The problem asks to find the length of the perpendicular drawn from the origin to the plane containing a triangle with given 3D coordinates for its vertices. This type of problem involves concepts such as 3D coordinate geometry, vectors, equations of planes, and the distance from a point to a plane. These mathematical concepts are part of high school or college-level mathematics (typically Pre-Calculus, Calculus, or Linear Algebra).

**step2** Evaluating against allowed methods

As a wise mathematician, I am instructed to follow Common Core standards from grade K to grade 5 and to not use methods beyond the elementary school level (e.g., avoiding algebraic equations).

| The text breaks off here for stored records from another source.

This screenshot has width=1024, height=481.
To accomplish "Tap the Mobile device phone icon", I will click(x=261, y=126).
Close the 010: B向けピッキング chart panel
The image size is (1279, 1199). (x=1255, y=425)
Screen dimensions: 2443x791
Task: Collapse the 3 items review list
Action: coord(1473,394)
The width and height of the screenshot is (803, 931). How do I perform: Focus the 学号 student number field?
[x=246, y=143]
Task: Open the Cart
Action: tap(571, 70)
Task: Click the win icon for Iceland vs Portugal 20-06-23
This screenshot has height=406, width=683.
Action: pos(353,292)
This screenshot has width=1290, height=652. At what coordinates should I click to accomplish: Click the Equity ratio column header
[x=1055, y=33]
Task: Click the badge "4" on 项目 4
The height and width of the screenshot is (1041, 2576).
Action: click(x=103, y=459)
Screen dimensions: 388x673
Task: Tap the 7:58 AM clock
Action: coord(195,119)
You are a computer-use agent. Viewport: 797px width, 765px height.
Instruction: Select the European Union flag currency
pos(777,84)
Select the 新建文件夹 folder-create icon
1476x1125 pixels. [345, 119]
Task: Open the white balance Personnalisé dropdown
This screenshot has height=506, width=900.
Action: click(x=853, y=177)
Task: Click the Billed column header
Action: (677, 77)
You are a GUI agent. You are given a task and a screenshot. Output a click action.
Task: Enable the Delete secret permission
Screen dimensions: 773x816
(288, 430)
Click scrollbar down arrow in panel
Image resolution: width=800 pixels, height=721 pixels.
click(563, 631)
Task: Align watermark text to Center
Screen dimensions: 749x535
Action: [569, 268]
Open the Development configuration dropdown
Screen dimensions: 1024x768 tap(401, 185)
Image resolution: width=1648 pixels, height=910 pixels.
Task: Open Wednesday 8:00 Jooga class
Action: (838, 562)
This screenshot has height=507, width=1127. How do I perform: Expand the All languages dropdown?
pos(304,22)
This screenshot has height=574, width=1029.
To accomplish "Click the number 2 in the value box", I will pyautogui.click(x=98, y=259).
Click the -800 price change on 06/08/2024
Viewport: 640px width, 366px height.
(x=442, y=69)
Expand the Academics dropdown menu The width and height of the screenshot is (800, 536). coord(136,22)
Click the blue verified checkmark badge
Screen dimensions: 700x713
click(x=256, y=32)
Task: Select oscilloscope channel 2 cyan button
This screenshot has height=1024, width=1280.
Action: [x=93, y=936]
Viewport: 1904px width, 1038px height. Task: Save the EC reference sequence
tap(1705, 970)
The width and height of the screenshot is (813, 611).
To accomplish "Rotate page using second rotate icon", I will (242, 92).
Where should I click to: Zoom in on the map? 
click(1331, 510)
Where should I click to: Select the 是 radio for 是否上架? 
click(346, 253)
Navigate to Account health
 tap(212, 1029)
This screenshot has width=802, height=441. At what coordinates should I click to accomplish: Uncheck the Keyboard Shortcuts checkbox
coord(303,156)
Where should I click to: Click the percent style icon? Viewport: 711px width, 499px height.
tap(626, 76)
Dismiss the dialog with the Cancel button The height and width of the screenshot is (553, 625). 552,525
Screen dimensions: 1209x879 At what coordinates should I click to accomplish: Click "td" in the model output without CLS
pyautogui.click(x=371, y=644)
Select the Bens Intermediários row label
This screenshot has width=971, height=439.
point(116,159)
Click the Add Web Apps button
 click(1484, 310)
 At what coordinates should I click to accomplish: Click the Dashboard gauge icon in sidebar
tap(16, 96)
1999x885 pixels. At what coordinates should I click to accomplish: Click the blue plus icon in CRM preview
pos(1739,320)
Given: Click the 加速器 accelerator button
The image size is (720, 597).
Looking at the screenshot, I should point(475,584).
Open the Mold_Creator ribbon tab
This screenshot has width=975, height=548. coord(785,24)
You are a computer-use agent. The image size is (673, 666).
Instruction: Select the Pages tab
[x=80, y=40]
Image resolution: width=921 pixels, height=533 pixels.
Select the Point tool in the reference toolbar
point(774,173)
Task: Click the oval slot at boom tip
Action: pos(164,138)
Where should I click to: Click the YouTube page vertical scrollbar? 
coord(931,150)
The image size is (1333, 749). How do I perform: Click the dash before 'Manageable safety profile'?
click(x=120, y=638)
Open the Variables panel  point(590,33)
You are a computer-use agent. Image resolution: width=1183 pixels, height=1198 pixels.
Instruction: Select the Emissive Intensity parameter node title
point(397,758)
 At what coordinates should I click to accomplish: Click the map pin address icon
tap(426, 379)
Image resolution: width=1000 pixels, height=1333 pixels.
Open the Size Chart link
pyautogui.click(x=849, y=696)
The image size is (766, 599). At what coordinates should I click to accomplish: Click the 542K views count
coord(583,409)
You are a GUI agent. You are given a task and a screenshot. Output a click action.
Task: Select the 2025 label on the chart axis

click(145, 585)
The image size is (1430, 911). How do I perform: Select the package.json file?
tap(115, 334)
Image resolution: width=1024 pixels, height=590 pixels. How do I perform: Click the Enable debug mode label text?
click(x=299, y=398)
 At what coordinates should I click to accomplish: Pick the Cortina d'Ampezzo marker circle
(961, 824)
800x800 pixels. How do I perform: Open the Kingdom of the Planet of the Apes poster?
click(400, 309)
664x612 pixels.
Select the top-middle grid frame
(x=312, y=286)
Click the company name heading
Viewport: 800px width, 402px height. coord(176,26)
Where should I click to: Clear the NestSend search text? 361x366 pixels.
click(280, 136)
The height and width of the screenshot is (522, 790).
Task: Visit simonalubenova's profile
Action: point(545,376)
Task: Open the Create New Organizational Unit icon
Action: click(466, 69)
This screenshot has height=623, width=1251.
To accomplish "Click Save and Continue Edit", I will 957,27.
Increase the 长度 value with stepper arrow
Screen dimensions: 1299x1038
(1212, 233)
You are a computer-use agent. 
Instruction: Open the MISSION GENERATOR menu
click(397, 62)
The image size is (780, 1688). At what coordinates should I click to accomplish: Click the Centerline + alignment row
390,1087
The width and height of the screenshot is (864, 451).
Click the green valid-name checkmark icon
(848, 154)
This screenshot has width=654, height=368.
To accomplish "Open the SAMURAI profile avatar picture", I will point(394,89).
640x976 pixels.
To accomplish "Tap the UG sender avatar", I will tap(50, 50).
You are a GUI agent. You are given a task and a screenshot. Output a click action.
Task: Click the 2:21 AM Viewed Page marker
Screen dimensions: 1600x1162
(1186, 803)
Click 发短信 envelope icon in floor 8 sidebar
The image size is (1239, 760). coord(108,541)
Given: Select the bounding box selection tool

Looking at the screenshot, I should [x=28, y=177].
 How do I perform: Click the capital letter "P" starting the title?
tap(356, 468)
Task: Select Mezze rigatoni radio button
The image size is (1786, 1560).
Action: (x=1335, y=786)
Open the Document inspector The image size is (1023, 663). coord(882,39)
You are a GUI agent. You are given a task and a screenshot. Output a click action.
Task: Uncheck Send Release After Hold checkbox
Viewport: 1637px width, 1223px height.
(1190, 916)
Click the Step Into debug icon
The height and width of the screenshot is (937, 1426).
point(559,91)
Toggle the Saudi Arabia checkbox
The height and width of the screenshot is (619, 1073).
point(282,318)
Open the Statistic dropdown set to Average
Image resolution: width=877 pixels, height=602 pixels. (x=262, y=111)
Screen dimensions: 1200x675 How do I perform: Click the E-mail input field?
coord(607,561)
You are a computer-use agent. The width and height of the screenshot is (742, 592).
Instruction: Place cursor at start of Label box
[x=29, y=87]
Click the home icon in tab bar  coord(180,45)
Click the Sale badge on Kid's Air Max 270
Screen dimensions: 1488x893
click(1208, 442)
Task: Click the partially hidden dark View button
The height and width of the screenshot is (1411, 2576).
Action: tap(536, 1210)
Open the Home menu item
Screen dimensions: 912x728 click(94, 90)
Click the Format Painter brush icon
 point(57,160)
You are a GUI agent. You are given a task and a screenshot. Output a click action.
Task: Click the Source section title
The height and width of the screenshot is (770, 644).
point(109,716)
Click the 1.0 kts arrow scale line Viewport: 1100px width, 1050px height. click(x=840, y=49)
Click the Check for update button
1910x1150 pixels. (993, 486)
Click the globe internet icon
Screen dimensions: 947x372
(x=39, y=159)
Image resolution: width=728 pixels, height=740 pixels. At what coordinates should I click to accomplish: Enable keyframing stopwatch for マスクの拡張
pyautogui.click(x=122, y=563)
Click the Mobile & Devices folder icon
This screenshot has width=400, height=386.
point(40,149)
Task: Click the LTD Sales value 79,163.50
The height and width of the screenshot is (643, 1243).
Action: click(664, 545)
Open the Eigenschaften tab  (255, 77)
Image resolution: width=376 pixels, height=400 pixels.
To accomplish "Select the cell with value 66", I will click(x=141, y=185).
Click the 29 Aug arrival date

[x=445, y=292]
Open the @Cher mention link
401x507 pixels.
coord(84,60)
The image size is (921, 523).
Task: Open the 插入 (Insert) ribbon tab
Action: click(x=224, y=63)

The methods required to solve this problem, such as vector cross products, dot products, and the formula for the distance from a point to a plane in 3D space, are far beyond the scope of elementary school mathematics.

**step3** Conclusion

Since the problem requires mathematical concepts and methods that are well beyond the elementary school level (K-5 Common Core standards), I cannot provide a solution that adheres to the given constraints. Therefore, I am unable to solve this problem as it falls outside the specified mathematical scope.